> _Assignment_
Only these lines of the data below are wanted: the one with "Task: Click gold", the one with "This screenshot has width=215, height=140.", and any lines between them, each repeated exactly.

> _Data shown_
□ □ □ □ □
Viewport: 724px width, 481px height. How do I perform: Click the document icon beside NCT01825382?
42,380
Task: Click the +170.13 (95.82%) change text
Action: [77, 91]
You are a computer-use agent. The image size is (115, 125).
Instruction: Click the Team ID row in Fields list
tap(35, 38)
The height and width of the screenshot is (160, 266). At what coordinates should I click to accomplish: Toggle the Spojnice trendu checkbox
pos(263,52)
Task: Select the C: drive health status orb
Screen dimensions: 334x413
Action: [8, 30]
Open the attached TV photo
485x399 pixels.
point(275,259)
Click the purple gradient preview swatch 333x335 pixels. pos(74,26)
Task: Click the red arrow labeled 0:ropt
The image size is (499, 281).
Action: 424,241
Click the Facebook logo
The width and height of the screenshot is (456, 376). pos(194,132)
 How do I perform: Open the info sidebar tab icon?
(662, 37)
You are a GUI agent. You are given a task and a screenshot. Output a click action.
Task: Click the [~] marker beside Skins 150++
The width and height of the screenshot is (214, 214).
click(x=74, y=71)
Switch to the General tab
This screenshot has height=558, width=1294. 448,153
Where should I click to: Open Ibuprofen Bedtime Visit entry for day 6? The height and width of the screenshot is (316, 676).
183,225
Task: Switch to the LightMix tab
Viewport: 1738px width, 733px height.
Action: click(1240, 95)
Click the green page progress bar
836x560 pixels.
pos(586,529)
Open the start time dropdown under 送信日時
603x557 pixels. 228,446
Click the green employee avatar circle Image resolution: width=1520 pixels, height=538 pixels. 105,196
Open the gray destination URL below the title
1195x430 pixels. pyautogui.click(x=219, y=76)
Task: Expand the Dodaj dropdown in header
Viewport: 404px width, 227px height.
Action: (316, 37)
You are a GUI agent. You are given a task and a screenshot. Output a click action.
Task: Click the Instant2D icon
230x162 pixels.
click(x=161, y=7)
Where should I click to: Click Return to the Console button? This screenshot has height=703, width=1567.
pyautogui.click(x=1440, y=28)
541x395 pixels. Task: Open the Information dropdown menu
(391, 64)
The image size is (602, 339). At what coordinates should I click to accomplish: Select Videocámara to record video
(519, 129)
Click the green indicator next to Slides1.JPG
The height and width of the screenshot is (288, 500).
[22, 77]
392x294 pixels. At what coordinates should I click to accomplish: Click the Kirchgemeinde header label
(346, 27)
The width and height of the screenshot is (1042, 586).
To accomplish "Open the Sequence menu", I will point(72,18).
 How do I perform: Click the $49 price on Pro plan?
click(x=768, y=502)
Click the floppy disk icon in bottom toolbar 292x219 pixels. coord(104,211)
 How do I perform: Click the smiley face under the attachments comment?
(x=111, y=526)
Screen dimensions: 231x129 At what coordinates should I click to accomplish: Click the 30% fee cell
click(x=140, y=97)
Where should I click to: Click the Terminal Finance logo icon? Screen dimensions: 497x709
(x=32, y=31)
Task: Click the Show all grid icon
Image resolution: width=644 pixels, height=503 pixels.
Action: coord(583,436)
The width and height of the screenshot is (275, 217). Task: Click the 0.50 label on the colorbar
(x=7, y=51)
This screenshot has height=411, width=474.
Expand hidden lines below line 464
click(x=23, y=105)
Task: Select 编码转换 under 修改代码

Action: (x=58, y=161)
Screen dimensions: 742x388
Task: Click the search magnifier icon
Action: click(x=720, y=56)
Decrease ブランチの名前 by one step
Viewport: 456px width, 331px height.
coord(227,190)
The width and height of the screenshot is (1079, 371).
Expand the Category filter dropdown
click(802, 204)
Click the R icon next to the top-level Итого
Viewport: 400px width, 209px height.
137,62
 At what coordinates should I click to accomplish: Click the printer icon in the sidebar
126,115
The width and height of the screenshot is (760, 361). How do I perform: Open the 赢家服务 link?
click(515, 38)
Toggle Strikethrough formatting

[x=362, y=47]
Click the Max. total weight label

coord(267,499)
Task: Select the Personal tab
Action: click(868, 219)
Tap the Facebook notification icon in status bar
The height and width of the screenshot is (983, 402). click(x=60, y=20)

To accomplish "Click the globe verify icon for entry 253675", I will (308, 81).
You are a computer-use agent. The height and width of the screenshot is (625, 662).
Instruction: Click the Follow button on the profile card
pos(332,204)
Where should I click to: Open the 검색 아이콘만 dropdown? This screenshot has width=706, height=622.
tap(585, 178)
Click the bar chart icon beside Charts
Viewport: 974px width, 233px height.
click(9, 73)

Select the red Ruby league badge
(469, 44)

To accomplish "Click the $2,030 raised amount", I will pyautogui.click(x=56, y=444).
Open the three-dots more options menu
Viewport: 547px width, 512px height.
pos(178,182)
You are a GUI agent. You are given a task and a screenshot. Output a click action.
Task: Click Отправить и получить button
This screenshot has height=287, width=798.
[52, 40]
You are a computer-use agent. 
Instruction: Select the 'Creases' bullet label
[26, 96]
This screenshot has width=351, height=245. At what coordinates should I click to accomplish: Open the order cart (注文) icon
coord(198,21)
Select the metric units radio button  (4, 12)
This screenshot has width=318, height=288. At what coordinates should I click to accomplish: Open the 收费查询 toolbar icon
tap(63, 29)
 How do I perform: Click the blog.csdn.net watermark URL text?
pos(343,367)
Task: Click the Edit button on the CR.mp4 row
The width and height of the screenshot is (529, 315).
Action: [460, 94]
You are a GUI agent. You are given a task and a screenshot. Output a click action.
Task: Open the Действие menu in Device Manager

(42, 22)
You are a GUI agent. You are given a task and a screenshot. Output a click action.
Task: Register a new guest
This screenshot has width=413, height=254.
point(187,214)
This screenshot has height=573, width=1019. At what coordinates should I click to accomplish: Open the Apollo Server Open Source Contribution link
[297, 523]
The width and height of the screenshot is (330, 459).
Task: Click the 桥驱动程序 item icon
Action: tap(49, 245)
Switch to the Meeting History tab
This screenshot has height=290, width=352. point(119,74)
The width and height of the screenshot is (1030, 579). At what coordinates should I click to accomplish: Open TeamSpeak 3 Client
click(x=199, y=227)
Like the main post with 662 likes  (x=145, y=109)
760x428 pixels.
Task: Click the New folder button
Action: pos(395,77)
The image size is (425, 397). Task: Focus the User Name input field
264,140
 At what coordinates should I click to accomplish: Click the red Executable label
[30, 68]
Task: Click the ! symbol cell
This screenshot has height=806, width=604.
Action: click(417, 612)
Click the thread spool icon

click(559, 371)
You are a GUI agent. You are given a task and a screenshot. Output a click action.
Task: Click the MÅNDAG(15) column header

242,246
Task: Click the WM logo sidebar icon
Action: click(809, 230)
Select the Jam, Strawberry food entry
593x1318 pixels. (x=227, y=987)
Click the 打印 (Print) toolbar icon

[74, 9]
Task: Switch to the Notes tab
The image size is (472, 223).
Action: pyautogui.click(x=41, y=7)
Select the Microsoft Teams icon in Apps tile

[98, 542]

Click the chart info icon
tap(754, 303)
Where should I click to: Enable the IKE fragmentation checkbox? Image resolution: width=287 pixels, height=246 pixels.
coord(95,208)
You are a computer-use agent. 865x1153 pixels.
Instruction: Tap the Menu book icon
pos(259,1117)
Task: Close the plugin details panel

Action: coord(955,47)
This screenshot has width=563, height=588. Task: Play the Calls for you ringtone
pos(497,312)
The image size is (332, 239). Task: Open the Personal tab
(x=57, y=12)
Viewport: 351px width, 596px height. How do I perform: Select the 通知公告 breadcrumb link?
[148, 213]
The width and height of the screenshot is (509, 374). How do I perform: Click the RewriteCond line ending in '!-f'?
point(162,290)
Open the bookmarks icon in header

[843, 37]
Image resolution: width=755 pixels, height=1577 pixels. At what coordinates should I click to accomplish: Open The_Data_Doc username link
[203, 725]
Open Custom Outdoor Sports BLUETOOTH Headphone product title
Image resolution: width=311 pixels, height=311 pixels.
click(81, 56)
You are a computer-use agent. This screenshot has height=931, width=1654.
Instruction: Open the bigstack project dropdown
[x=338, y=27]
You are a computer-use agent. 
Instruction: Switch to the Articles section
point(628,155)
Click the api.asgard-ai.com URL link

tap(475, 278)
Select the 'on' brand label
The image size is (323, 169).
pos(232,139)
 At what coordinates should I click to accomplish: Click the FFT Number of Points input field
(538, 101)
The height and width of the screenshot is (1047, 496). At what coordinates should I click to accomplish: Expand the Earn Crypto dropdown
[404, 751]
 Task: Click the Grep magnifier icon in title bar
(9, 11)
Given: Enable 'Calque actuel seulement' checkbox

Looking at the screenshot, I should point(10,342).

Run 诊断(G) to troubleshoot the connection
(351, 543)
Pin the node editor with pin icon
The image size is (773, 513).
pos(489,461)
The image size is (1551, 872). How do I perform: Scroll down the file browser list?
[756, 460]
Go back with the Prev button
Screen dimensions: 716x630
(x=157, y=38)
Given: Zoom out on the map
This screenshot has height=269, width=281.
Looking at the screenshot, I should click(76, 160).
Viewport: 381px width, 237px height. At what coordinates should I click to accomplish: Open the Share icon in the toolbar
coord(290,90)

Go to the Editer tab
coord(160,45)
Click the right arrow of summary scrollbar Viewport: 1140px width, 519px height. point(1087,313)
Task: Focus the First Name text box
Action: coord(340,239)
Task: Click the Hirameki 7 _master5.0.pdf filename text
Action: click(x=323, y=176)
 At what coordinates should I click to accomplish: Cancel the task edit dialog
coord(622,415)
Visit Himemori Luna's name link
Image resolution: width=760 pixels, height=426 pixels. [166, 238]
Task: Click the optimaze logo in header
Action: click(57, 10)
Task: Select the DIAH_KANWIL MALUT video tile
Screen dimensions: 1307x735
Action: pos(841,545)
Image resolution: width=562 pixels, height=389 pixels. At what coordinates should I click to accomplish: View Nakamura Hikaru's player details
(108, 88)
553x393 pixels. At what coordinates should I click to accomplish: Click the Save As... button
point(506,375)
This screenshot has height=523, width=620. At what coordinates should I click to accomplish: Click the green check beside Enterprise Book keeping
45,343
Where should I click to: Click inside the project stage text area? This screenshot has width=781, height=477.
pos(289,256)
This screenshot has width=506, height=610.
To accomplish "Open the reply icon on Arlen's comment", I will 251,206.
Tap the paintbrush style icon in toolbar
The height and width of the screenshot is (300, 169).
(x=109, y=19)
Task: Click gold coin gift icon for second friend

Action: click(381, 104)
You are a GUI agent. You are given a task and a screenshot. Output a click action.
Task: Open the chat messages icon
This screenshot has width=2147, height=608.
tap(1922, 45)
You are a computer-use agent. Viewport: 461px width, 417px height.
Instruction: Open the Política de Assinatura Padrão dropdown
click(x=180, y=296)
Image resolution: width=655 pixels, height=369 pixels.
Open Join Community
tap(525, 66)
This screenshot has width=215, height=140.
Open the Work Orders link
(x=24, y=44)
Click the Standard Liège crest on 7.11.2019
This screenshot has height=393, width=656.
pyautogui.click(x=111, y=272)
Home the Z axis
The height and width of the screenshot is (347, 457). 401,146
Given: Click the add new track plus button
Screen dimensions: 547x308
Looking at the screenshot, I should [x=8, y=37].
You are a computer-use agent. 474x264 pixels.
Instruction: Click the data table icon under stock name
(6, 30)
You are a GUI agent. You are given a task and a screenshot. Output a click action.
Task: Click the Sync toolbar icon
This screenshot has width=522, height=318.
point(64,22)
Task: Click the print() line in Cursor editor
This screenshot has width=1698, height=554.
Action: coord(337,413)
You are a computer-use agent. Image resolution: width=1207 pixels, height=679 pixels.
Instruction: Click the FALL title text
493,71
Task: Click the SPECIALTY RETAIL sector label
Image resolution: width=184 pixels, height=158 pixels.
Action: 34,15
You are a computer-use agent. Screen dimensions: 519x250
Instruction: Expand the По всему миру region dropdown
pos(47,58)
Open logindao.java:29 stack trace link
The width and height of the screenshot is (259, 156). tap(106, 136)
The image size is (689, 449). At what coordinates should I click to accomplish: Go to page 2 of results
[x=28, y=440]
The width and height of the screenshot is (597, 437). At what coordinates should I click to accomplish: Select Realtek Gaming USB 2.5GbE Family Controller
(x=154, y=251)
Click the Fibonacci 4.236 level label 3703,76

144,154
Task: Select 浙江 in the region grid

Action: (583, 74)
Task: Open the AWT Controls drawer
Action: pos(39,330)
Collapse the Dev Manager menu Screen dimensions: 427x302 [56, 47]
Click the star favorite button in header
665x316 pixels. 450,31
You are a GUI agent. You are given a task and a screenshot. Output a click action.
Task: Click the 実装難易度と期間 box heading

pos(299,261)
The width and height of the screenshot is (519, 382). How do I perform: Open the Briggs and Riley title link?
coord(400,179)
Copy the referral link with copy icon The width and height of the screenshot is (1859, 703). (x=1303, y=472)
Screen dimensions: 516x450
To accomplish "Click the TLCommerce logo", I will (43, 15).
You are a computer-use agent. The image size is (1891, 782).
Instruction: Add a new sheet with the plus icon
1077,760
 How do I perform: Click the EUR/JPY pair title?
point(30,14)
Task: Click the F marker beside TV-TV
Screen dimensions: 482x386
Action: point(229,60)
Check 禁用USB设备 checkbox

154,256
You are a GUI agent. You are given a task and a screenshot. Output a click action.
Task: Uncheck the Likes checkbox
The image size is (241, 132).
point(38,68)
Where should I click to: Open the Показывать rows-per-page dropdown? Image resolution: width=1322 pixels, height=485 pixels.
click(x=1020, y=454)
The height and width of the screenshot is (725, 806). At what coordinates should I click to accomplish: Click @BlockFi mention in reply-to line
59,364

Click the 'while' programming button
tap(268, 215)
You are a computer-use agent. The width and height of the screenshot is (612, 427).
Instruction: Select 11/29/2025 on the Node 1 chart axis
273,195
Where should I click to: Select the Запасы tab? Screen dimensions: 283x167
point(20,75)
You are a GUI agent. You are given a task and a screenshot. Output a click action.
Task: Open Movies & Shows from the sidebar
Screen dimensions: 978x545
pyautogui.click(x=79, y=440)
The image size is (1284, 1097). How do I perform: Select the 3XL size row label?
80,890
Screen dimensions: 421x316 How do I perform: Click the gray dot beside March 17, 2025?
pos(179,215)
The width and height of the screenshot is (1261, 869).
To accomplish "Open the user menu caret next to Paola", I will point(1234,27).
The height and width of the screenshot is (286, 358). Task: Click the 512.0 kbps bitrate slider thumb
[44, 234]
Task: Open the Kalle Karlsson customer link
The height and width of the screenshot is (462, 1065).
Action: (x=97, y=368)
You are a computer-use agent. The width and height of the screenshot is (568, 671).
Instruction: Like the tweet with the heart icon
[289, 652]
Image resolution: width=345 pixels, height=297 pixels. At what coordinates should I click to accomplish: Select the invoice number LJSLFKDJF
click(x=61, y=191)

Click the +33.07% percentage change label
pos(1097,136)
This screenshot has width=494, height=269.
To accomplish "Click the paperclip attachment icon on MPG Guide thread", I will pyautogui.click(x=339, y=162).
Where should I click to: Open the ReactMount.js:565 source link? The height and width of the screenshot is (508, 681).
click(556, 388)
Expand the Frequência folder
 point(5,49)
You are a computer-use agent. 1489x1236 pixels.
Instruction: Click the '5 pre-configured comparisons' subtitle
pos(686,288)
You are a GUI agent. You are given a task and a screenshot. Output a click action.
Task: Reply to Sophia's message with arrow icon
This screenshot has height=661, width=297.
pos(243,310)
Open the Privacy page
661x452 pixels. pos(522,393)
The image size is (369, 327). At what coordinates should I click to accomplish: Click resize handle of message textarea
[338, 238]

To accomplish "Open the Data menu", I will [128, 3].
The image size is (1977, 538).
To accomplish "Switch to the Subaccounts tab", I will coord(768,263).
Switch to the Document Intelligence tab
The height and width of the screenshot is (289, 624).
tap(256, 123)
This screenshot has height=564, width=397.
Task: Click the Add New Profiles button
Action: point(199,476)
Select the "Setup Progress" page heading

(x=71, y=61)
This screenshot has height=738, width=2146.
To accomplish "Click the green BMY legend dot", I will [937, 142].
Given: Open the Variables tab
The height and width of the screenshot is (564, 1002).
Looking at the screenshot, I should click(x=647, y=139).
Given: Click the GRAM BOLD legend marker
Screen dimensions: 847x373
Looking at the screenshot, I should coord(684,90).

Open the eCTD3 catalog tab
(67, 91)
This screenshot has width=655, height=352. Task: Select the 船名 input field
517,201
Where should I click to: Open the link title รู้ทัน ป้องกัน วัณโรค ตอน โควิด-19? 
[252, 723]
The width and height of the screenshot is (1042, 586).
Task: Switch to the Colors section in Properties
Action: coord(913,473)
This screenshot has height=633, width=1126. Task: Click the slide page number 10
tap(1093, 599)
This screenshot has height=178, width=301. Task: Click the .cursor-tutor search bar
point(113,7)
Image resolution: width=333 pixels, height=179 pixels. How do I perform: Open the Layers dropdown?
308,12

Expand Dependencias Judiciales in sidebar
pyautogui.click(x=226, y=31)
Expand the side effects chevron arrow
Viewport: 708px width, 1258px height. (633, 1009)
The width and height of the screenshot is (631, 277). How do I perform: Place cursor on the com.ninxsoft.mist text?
□ □ □ □ □
> _Expected output_
Task: Click gold coin gift icon for second friend

Action: click(381, 104)
You are a GUI agent. You are given a task and a screenshot. Output a click action.
Task: Open the chat messages icon
This screenshot has width=2147, height=608.
tap(1922, 45)
You are a computer-use agent. Viewport: 461px width, 417px height.
Instruction: Open the Política de Assinatura Padrão dropdown
click(x=180, y=296)
Image resolution: width=655 pixels, height=369 pixels.
Open Join Community
tap(525, 66)
This screenshot has width=215, height=140.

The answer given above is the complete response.